(Data records)
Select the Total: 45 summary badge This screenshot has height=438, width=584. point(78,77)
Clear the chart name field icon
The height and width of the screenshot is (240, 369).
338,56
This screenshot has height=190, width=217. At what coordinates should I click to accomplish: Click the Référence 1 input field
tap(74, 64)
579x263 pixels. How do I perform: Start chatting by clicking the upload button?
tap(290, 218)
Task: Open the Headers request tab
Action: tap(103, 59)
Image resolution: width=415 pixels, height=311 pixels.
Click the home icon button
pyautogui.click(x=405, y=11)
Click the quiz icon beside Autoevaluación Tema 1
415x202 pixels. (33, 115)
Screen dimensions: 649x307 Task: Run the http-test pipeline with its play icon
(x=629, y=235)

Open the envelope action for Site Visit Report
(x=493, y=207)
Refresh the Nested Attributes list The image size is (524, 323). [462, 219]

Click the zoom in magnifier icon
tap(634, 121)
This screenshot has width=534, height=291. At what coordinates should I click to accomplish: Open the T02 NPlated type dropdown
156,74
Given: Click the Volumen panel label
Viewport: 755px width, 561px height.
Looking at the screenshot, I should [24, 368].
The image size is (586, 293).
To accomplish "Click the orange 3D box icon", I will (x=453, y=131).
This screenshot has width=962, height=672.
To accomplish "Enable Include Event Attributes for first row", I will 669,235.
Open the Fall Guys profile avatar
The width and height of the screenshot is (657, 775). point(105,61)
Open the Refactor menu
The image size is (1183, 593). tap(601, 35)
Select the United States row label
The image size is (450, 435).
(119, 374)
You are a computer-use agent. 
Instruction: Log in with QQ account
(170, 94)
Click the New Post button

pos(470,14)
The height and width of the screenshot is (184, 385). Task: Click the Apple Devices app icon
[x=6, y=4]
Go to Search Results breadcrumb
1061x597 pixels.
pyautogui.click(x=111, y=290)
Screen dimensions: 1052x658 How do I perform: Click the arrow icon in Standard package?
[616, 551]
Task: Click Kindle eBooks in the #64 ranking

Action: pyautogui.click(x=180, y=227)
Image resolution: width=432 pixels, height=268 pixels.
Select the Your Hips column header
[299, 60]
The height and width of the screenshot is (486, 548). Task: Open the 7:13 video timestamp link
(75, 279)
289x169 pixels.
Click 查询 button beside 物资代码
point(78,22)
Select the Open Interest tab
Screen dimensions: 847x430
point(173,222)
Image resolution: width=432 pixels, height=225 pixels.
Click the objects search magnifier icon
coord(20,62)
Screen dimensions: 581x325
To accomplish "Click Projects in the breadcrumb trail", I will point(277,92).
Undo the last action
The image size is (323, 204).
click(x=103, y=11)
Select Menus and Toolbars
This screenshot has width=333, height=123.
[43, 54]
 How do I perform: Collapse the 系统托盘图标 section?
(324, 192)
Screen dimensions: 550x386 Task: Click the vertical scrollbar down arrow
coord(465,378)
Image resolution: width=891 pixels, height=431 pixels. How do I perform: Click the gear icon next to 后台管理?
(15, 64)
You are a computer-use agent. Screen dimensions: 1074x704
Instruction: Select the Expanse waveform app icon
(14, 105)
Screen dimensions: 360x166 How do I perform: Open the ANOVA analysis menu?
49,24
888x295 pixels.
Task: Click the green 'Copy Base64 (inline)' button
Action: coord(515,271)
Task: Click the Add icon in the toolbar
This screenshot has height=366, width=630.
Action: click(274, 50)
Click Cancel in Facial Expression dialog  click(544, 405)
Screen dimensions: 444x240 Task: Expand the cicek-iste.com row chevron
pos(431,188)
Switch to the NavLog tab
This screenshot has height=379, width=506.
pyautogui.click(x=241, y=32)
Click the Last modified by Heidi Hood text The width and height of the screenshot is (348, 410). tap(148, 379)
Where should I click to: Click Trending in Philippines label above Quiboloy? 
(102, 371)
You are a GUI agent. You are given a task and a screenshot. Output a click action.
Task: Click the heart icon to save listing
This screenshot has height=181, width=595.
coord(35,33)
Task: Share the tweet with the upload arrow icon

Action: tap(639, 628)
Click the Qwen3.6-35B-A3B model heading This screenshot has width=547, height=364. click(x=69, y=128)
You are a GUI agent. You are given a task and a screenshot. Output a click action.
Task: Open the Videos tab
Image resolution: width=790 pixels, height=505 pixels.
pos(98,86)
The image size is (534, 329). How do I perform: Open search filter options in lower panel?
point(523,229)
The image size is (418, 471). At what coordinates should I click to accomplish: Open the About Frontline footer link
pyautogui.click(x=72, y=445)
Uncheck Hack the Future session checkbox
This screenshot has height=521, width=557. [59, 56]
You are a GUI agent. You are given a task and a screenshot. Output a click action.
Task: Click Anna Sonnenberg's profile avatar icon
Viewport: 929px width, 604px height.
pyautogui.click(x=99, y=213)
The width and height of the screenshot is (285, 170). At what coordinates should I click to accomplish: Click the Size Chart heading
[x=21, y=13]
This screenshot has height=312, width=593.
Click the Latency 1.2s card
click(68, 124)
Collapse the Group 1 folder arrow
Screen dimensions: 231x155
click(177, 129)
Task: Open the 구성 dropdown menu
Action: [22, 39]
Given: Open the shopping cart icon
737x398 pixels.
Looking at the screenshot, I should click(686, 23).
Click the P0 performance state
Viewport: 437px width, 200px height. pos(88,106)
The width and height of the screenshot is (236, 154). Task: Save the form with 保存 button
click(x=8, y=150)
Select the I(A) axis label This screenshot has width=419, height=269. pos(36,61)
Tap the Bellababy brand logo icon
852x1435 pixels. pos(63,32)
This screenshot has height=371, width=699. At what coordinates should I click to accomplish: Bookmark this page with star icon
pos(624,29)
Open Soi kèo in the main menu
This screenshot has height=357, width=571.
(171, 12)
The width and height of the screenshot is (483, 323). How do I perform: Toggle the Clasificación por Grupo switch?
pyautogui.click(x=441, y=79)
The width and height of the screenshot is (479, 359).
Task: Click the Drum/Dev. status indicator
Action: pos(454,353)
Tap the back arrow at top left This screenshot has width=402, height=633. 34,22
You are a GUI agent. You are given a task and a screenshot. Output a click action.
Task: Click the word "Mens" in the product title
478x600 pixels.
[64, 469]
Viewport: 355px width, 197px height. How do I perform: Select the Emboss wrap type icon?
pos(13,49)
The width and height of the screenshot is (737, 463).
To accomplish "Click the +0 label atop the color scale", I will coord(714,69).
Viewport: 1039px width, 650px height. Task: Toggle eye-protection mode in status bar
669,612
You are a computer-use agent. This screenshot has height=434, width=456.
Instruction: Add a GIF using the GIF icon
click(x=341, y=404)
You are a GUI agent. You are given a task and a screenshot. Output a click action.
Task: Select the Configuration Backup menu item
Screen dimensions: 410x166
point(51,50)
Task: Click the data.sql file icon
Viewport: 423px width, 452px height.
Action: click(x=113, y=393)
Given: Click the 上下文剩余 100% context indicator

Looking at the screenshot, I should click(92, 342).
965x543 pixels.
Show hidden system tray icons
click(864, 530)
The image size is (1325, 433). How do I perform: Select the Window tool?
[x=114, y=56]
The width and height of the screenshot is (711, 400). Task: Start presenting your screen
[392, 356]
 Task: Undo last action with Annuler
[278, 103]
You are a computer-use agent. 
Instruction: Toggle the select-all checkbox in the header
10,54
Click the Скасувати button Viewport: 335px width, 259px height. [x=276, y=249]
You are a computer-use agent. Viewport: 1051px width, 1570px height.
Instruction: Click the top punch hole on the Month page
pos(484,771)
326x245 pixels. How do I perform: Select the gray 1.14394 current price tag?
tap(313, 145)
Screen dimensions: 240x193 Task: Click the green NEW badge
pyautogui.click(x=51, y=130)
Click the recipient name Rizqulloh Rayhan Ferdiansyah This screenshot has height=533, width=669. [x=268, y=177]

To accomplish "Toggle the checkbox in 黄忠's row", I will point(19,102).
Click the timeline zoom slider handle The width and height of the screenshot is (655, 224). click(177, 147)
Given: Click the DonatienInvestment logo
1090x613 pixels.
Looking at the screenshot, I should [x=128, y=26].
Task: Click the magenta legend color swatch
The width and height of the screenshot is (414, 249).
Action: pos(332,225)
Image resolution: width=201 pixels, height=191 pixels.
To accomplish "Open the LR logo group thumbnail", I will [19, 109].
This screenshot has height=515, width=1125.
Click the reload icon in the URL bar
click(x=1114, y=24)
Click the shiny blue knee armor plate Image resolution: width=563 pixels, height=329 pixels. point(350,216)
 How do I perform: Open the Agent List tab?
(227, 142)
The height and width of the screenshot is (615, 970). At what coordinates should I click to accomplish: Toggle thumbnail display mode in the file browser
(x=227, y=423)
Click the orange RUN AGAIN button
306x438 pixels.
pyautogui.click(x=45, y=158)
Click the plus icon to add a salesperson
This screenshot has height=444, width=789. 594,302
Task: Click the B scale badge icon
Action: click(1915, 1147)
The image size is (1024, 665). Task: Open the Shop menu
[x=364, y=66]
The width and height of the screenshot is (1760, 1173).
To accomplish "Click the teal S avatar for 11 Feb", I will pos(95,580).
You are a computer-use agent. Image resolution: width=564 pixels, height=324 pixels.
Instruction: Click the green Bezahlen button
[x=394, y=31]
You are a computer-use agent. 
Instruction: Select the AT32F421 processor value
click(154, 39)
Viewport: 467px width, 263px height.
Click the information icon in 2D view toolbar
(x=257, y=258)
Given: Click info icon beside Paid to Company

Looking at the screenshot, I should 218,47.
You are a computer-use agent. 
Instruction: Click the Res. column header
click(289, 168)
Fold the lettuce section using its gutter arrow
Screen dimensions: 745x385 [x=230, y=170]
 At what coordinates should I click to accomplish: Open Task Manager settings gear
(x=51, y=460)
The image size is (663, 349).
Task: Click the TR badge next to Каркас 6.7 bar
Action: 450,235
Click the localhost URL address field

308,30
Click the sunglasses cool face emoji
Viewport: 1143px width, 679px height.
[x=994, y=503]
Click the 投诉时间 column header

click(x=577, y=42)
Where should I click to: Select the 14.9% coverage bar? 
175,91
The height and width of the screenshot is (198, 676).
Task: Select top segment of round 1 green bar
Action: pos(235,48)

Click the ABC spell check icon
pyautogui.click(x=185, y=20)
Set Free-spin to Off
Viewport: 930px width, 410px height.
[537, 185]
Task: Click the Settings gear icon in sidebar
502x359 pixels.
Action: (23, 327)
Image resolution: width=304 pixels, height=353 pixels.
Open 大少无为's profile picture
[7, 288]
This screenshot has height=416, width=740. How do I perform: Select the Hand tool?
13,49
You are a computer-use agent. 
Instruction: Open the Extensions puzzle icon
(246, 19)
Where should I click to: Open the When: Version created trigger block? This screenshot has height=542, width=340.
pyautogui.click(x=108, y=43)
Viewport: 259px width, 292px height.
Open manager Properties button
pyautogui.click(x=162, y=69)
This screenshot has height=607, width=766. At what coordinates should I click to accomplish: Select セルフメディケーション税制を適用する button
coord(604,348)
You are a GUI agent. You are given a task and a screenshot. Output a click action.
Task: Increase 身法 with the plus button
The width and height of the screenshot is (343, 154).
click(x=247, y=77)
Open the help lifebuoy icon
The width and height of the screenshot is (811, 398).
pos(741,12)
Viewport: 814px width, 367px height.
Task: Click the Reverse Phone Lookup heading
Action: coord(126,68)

Your task:
Please report all lines in the entries where "orange" appears.

Output below:
To accomplish "Click the orange 3D box icon", I will (x=453, y=131).
Click the orange RUN AGAIN button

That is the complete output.